World stocks edge up ahead of US jobs report
BANGKOK – World shares advanced Friday as investors looked to the monthly U.S. jobs report and amid concerns about the prospects for a long-term U.S-China trade deal.
Germany's DAX was up 0.3% to 12,904 and the CAC 40 in Paris added 0.3% to 5,744. Britain's FTSE 100 also picked up 0.3%, to 7,268. Wall Street looked set for small gains, with futures for the S&P 500 and Dow both up 0.1%.
The focus is turning to the U.S. government's October jobs report, which will help show whether hiring remains a key source of strength for an economy that's been weakened by trade wars and a global slowdown.
Analysts have forecast that employers added 90,000 jobs last month and that the unemployment rate ticked up from 3.5% to 3.6%, still near a 50-year low, according to a survey of forecasts by data provider FactSet.
In Asia, Japan's Nikkei 225 index fell 0.3% to close at 22,850.77 after a survey of purchasing managers showed factory activity contracting in October.
Hong Kong's Hang Seng rose 0.7% to 27,100.76 and the Shanghai Composite jumped 1.0% to 2,958.20. In South Korea the Kospi climbed 0.8% to 2,100.20. In Australia, the S&P ASX/200 inched up 0.1% to 6,669.10. India's Sensex edged 0.1% lower to 40,097.12.
Market sentiment continues to be affected by reports on the prospects of a trade deal between Washington and Beijing.
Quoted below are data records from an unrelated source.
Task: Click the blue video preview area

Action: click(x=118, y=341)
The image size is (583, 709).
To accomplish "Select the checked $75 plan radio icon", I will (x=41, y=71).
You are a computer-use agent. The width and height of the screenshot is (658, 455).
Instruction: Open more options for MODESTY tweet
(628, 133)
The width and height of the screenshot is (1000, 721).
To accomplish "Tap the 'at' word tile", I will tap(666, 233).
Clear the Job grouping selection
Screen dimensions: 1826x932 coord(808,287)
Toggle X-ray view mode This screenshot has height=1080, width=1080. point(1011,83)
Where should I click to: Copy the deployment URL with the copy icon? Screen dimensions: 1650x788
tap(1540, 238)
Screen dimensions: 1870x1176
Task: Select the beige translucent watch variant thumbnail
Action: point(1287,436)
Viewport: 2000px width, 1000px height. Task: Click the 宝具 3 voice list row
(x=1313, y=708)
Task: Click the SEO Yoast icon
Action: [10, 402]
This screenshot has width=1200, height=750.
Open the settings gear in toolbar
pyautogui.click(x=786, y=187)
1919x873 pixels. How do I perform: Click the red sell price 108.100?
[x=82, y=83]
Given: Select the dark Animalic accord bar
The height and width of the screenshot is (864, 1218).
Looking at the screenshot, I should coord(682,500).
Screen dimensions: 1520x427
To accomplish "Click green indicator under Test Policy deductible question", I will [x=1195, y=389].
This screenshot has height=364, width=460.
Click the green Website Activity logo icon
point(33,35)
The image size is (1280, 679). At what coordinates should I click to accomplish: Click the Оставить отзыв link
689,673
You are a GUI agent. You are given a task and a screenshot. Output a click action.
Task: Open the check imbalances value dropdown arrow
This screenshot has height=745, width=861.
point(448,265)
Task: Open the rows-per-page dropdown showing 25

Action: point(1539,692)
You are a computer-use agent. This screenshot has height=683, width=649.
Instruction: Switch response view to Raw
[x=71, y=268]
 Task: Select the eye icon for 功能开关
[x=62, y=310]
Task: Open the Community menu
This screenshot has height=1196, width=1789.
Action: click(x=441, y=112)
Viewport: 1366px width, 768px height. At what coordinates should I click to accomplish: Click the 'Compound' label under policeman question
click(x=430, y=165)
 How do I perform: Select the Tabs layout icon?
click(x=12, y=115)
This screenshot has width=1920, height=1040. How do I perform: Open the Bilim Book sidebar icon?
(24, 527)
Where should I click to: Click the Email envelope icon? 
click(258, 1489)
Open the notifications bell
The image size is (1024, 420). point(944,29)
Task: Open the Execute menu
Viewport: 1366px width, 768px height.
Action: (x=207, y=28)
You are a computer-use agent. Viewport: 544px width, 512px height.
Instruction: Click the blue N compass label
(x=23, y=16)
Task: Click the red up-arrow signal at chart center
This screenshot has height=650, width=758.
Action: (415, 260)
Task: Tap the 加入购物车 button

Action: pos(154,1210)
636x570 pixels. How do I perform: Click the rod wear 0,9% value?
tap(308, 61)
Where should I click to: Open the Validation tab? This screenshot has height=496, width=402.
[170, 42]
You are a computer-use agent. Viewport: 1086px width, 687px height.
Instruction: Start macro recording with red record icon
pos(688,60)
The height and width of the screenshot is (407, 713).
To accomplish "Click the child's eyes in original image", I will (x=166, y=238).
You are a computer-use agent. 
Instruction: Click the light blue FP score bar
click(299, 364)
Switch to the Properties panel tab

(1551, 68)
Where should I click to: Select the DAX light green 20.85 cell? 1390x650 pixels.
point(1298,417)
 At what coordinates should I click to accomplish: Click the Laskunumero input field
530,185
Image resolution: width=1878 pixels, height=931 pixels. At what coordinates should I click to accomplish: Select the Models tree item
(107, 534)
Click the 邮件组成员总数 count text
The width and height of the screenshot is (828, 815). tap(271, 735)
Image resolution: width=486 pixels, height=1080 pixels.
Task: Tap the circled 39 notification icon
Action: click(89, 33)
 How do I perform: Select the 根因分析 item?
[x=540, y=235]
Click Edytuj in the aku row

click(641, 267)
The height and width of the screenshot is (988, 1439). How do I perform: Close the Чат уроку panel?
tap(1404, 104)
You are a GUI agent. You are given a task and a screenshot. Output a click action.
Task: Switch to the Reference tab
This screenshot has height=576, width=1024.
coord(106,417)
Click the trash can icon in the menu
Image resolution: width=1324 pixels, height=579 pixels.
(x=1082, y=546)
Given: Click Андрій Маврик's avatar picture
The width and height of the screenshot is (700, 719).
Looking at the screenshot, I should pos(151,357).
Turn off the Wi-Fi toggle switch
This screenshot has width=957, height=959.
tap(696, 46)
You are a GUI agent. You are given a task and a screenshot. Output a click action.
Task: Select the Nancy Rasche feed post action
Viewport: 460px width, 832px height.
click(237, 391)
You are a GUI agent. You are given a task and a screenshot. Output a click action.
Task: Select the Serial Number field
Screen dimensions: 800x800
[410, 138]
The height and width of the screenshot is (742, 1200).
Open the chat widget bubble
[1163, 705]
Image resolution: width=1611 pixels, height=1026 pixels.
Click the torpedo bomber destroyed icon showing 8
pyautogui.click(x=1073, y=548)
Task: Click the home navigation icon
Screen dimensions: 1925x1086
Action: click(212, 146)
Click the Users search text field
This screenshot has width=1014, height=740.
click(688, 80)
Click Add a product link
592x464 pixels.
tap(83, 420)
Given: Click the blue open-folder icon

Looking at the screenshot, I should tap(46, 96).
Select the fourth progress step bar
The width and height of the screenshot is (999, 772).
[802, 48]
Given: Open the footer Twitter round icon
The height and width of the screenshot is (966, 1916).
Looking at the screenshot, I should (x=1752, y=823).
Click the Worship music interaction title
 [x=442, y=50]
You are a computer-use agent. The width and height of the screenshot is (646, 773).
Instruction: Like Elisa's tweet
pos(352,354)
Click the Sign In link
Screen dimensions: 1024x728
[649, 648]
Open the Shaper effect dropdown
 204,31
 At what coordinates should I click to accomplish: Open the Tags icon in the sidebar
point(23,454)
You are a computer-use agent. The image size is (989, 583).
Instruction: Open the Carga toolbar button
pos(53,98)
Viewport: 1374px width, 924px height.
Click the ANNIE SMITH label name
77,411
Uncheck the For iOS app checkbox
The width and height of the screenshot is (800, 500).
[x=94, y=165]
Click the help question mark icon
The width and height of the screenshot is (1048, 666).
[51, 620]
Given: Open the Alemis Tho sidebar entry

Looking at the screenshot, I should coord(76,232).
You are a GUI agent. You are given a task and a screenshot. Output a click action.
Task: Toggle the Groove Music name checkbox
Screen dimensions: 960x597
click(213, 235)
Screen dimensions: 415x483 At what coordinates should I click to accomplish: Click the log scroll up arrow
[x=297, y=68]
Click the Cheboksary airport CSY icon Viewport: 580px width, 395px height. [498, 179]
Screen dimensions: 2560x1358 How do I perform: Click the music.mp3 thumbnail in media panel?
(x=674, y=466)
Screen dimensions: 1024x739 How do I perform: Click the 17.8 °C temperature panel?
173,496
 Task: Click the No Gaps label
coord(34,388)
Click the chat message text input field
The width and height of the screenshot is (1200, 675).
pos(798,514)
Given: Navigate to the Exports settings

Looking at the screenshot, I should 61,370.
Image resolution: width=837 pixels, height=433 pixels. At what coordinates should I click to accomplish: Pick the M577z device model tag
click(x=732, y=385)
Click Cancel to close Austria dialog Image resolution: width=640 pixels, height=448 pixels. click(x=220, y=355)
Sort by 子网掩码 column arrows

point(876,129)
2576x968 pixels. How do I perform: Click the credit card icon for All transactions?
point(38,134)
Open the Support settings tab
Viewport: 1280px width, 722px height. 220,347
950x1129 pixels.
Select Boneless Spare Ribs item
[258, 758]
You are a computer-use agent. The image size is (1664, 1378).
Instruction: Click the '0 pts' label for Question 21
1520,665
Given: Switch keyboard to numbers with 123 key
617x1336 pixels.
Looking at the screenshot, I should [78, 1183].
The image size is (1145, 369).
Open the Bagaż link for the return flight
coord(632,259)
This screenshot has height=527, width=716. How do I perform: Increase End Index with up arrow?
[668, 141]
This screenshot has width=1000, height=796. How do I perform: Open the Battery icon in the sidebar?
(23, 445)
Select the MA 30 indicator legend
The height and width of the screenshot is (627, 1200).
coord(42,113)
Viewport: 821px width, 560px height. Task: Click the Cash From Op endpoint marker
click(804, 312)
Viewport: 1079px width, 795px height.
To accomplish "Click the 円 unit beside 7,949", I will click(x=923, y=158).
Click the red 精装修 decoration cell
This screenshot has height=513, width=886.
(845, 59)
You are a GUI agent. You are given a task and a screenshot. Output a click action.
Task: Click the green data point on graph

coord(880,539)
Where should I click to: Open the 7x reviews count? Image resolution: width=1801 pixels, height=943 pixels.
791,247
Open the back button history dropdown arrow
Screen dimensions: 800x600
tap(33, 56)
A Bloomberg report, citing unnamed sources, suggested Chinese officials are doubtful that they will be able to reach a comprehensive, long-term trade deal with the U.S.
The world's two biggest economies have wrangled for more than 15 months over U.S. allegations that China steals technology, forces businesses to hand over trade secrets and unfairly subsidizes its technology companies in an aggressive drive to supplant American technological dominance.
They have imposed tariffs on hundreds of billions of dollars' worth of each other's goods in a trade fight that has slowed global economic growth.
Negotiators from both countries are trying to settle details of the phase one deal, which sidesteps some of the biggest issues dividing the countries.
"A phase one deal is not really much of a deal at all," Paul Christopher, head of global market strategy for Wells Fargo Investment Institute.
Benchmark crude oil gained 16 cents to $54.34 per barrel in electronic trading on the New York Mercantile Exchange. It fell 88 cents on Thursday. Brent crude oil, the international standard, rose 4 cents to $59.66 a barrel.
The dollar was steady at 108.00 Japanese yen, while the euro strengthened to $1.1158 from $1.1152 on Thursday.